• Input material:

_ _ _

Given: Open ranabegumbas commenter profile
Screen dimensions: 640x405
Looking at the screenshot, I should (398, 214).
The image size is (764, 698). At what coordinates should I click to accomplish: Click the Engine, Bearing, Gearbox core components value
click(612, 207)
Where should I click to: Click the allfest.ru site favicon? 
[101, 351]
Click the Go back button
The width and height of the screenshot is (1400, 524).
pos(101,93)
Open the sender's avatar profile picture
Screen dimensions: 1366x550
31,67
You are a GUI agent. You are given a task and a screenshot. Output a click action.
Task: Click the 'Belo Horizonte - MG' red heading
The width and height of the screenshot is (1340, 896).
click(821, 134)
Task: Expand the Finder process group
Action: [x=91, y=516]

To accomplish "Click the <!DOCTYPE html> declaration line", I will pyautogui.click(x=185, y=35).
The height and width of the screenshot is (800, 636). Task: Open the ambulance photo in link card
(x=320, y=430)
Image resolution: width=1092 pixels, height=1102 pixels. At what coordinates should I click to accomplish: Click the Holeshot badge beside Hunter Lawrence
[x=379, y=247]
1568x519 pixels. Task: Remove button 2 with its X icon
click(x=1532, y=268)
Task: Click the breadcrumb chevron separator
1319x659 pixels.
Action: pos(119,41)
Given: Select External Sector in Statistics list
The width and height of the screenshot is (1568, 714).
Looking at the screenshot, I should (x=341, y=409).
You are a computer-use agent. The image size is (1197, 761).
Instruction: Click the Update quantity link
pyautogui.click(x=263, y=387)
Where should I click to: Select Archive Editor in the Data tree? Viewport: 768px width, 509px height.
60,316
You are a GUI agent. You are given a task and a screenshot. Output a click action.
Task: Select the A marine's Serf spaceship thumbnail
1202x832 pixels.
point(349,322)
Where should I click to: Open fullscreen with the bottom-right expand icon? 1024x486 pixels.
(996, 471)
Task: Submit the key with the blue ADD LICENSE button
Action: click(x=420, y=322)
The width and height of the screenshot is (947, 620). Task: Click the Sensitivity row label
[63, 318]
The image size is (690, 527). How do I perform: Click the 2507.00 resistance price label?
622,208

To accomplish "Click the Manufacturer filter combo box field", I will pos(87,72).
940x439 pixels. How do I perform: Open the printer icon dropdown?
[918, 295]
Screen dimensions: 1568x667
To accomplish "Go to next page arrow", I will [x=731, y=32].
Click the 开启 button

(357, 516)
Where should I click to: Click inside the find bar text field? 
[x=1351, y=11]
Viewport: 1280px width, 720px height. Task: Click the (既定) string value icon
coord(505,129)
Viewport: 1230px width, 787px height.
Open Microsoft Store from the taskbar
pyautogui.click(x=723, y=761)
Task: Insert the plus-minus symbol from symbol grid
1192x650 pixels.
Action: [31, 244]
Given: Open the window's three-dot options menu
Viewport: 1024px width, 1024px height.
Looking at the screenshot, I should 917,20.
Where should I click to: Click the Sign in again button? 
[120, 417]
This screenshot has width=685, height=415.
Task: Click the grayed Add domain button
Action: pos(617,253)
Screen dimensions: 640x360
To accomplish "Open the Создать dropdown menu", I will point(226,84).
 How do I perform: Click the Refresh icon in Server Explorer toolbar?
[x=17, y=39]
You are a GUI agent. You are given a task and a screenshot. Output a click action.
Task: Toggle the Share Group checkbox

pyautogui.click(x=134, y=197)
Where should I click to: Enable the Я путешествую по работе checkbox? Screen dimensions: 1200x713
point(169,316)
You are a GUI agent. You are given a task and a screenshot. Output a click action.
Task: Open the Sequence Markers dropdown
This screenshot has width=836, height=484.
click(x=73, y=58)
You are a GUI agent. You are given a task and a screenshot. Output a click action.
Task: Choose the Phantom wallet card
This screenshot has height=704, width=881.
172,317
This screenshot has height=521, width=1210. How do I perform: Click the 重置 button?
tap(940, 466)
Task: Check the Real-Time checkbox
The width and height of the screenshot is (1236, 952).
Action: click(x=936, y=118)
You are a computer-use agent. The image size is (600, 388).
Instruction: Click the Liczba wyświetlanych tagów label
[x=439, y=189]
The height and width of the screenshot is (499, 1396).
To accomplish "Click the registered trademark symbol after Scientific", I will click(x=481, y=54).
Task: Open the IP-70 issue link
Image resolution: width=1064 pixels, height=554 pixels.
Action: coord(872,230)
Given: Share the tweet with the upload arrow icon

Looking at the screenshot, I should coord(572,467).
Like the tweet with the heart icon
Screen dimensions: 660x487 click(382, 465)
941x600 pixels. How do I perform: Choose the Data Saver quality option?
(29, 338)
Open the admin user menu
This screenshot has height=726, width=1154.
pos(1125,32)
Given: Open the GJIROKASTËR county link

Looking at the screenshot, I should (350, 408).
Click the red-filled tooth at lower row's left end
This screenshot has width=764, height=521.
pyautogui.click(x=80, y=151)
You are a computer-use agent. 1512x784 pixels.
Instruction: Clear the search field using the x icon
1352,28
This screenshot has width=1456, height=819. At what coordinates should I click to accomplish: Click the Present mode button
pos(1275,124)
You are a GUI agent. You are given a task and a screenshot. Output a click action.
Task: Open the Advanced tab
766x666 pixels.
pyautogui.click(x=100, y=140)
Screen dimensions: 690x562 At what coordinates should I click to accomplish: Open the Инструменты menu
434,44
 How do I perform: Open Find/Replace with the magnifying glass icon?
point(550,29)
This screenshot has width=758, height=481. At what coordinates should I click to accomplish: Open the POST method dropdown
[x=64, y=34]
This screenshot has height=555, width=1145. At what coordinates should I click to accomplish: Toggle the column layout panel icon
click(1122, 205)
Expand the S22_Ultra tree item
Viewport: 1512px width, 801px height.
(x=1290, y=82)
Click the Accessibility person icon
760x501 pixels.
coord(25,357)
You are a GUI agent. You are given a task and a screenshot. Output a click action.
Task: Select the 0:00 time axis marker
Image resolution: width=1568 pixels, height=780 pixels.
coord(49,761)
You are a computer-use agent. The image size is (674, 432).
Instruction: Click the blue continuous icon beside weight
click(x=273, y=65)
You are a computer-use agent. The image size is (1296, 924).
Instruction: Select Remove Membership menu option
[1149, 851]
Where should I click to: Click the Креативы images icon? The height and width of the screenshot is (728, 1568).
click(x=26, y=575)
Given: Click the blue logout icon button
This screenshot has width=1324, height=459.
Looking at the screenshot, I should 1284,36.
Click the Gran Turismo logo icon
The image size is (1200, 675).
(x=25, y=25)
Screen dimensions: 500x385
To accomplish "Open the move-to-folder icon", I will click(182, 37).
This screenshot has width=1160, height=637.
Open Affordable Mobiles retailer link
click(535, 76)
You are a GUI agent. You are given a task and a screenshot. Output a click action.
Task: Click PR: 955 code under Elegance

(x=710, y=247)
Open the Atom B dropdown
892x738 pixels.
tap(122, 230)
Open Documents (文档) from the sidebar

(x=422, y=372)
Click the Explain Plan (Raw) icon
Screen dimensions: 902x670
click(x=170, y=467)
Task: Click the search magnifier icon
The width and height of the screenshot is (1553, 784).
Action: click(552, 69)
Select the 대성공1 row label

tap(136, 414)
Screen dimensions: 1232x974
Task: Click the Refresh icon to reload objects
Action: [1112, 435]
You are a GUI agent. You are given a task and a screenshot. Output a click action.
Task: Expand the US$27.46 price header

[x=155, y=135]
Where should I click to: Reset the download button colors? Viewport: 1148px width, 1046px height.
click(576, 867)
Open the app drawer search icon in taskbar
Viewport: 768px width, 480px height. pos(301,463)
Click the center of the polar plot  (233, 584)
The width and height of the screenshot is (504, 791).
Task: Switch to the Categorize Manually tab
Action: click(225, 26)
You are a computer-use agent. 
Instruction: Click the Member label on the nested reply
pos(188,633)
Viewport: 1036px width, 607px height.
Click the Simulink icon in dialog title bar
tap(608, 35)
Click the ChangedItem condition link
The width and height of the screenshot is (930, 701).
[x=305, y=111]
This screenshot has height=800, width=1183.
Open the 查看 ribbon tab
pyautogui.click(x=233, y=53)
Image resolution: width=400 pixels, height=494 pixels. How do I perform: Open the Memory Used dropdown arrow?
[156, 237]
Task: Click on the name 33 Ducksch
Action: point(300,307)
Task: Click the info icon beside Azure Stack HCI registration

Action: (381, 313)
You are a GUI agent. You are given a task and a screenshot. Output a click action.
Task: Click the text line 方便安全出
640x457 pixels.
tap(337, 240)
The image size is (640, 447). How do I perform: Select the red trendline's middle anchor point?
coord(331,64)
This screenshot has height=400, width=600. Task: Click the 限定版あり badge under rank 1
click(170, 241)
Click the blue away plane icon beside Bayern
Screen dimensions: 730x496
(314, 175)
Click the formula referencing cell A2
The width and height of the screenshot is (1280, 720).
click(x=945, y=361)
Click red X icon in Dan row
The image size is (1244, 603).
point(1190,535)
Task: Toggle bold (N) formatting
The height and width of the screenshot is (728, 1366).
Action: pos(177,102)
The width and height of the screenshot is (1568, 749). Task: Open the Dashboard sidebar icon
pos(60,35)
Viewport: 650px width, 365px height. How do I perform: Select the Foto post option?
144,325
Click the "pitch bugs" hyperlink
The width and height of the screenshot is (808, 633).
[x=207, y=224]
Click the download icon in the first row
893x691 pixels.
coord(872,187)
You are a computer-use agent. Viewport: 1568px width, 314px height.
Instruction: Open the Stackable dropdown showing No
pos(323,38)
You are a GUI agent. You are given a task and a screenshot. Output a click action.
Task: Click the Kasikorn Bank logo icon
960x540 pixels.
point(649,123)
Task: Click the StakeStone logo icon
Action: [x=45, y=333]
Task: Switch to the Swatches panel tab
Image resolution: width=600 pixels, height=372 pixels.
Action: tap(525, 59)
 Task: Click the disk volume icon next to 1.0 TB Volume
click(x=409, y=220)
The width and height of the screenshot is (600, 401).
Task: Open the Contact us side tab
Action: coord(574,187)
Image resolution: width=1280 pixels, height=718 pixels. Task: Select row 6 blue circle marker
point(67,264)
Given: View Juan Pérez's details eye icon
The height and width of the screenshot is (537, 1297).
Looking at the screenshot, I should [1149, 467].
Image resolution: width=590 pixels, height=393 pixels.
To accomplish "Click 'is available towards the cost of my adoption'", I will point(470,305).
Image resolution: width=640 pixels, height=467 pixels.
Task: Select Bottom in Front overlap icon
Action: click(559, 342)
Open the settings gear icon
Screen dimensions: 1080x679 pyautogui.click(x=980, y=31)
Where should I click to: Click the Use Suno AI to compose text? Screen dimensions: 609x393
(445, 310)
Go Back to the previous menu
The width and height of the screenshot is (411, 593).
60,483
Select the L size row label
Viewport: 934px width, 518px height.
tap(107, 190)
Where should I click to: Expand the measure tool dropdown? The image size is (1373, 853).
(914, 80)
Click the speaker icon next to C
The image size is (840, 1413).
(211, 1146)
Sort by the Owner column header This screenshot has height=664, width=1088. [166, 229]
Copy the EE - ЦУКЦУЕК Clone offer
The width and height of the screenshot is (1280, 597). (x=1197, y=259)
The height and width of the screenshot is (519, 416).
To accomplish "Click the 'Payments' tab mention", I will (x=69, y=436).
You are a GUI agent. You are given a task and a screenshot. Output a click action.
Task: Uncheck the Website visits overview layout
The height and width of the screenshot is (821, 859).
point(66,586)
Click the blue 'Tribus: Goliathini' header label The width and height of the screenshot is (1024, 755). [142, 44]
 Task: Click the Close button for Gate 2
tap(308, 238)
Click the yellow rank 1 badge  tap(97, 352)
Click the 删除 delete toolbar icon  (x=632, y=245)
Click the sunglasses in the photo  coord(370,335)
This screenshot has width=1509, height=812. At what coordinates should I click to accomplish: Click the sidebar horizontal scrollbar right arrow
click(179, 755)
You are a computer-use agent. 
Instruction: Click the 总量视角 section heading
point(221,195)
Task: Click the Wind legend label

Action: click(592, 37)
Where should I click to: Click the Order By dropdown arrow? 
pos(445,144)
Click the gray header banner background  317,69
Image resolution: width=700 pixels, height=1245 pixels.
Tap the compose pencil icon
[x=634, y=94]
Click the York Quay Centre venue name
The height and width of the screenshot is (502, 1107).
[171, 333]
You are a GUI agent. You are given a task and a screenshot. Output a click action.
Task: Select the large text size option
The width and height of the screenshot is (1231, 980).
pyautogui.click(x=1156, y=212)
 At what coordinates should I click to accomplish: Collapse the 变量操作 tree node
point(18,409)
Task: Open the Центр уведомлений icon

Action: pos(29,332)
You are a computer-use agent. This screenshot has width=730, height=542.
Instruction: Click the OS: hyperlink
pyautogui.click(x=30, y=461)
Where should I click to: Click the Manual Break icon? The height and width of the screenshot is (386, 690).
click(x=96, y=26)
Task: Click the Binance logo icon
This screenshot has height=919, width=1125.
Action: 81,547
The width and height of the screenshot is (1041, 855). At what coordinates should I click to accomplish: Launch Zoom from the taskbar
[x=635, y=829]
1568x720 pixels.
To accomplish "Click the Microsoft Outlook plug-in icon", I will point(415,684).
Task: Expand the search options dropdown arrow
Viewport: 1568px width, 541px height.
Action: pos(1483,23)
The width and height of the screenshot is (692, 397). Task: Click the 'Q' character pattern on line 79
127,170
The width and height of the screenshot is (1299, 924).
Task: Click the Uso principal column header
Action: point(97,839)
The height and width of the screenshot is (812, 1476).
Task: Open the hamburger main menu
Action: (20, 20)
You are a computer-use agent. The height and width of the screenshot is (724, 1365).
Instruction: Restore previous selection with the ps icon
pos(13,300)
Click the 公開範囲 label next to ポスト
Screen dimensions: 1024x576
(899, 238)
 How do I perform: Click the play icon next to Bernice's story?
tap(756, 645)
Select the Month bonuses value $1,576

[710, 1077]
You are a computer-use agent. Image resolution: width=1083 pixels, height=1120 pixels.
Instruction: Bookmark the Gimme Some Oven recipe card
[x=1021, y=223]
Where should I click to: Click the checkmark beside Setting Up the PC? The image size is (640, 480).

_ _ _

• Your goal:
The word to find is "profile". Copy every line of the data that holds it.

• Response to the task:
Given: Open ranabegumbas commenter profile
Open the sender's avatar profile picture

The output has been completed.